## Task statement
Copy out, word for word, every line of the rows below from the line containing "Screen dimensions: 1064x1132" down to the line containing "point(44,458)", both included.
• • • •
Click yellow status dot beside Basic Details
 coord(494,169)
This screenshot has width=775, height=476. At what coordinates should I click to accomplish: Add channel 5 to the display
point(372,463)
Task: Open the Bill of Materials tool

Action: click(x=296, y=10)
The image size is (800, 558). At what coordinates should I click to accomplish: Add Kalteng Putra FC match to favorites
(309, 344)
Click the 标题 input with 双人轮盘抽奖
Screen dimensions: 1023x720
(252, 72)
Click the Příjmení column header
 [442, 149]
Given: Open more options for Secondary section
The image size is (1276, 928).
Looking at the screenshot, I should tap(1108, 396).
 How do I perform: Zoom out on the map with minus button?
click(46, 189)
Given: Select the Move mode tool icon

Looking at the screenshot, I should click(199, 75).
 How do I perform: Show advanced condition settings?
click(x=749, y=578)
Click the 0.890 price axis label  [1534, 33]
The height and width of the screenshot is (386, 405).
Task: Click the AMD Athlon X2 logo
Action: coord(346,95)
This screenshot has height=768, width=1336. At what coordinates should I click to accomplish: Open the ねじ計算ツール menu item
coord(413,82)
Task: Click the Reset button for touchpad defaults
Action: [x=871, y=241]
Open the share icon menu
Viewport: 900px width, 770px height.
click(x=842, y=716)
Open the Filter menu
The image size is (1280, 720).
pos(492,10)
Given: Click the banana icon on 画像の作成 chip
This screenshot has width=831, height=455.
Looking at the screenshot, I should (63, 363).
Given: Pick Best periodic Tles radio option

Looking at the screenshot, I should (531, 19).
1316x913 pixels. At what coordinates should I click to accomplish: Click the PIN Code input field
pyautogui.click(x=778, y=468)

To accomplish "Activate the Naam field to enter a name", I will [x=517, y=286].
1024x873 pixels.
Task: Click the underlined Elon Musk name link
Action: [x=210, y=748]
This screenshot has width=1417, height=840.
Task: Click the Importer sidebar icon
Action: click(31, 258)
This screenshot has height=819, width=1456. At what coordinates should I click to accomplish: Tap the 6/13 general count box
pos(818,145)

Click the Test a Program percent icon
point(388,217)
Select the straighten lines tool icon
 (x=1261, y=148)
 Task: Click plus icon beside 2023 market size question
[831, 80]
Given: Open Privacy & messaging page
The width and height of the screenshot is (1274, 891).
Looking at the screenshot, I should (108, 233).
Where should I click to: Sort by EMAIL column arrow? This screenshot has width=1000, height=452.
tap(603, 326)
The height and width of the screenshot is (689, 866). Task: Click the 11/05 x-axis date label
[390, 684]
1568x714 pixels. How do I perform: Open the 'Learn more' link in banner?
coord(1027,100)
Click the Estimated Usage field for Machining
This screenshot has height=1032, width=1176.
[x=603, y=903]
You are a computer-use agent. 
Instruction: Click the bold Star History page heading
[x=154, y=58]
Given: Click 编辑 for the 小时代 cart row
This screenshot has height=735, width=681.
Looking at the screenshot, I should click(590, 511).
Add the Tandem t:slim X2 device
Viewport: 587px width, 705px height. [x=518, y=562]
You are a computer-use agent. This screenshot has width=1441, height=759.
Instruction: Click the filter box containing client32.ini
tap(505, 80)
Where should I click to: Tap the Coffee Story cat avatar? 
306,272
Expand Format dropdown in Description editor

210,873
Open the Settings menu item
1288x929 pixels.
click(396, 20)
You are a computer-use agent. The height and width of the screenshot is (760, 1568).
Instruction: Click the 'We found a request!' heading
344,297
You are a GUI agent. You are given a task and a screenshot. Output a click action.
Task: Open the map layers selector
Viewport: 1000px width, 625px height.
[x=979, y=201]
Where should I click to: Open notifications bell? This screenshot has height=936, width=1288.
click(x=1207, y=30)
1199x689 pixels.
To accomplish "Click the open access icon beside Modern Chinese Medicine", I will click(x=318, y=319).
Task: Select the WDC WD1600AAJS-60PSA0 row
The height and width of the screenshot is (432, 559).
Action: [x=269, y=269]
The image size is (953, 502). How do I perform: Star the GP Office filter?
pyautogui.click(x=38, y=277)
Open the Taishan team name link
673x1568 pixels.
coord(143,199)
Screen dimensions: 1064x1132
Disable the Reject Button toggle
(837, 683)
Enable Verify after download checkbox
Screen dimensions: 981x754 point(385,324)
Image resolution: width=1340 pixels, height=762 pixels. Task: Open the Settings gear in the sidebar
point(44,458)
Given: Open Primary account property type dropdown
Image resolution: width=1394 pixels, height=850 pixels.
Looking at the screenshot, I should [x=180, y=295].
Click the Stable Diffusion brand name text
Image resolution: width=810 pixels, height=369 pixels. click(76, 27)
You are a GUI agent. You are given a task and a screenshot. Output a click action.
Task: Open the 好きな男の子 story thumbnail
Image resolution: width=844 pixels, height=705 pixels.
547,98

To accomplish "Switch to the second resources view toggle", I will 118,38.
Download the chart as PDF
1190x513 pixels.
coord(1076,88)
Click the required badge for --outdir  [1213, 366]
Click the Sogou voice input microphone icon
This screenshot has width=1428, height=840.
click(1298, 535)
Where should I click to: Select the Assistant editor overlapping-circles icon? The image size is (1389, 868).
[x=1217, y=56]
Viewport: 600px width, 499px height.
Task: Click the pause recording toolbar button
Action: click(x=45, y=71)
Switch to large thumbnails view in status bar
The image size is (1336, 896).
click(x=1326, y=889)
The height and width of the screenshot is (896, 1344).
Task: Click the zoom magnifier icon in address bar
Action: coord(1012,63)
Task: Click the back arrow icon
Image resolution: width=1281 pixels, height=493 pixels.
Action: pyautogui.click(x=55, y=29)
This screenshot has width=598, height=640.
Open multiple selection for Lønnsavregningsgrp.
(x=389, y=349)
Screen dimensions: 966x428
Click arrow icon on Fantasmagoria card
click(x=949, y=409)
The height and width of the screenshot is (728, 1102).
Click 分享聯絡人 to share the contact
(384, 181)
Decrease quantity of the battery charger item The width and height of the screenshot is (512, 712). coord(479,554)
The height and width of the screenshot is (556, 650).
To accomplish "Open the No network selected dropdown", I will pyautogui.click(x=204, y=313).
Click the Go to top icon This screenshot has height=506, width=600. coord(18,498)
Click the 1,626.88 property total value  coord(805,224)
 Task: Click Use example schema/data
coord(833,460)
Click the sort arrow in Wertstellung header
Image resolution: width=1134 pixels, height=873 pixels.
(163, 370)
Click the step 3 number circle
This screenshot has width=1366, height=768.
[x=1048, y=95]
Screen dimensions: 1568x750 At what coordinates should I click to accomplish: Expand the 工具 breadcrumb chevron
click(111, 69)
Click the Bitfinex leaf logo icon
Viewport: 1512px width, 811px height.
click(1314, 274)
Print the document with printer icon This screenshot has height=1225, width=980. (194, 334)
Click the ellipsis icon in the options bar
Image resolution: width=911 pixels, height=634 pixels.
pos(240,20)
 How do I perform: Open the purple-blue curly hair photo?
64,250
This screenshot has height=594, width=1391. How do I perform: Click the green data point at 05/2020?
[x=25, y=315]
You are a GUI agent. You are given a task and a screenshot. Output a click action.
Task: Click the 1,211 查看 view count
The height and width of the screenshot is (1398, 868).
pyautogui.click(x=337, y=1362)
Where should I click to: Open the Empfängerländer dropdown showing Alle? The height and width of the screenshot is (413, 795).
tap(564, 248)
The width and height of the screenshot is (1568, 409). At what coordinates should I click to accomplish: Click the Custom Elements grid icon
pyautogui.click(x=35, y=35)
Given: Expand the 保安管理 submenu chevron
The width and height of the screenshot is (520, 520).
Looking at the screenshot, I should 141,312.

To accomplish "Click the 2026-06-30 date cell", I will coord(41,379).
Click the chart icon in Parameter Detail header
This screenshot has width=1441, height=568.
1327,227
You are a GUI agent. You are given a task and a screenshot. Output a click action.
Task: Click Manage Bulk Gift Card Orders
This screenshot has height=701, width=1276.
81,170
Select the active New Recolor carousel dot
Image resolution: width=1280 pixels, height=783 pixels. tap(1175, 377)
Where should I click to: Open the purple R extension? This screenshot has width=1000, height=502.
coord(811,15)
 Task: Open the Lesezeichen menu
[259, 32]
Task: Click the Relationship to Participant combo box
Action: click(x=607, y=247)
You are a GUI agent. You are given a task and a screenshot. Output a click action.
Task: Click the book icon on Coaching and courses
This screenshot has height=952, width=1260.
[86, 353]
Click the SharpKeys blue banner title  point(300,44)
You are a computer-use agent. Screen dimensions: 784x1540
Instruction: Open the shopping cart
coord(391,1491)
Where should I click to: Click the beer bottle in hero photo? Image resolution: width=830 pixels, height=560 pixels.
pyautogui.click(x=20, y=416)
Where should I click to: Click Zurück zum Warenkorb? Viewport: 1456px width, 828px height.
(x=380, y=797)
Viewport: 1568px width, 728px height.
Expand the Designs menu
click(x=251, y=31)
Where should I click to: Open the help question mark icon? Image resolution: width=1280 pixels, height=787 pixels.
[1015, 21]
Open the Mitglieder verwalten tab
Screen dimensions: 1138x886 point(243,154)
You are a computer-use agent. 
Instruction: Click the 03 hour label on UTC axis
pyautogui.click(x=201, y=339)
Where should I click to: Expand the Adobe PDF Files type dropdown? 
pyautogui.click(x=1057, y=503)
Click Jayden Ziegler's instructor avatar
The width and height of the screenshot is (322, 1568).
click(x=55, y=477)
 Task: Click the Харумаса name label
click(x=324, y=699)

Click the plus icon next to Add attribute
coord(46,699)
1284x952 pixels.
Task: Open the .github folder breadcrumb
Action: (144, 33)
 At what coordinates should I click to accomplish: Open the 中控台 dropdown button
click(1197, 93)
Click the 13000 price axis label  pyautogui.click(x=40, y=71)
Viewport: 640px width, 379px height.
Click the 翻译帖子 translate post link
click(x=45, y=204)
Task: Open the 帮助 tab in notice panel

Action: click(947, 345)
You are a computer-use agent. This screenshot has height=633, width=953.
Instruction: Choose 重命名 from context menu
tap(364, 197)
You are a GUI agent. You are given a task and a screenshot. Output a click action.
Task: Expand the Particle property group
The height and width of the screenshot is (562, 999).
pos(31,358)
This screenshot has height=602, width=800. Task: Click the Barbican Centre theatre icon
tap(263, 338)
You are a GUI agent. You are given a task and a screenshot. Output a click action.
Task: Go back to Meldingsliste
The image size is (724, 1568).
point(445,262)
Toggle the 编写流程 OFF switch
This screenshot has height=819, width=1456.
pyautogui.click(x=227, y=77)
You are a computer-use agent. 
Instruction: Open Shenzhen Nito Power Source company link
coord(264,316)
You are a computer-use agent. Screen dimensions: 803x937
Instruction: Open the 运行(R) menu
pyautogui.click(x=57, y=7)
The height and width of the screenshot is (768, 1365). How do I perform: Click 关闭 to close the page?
• • • •
## Output of the exercise
Screen dimensions: 1064x1132
Disable the Reject Button toggle
(837, 683)
Enable Verify after download checkbox
Screen dimensions: 981x754 point(385,324)
Image resolution: width=1340 pixels, height=762 pixels. Task: Open the Settings gear in the sidebar
point(44,458)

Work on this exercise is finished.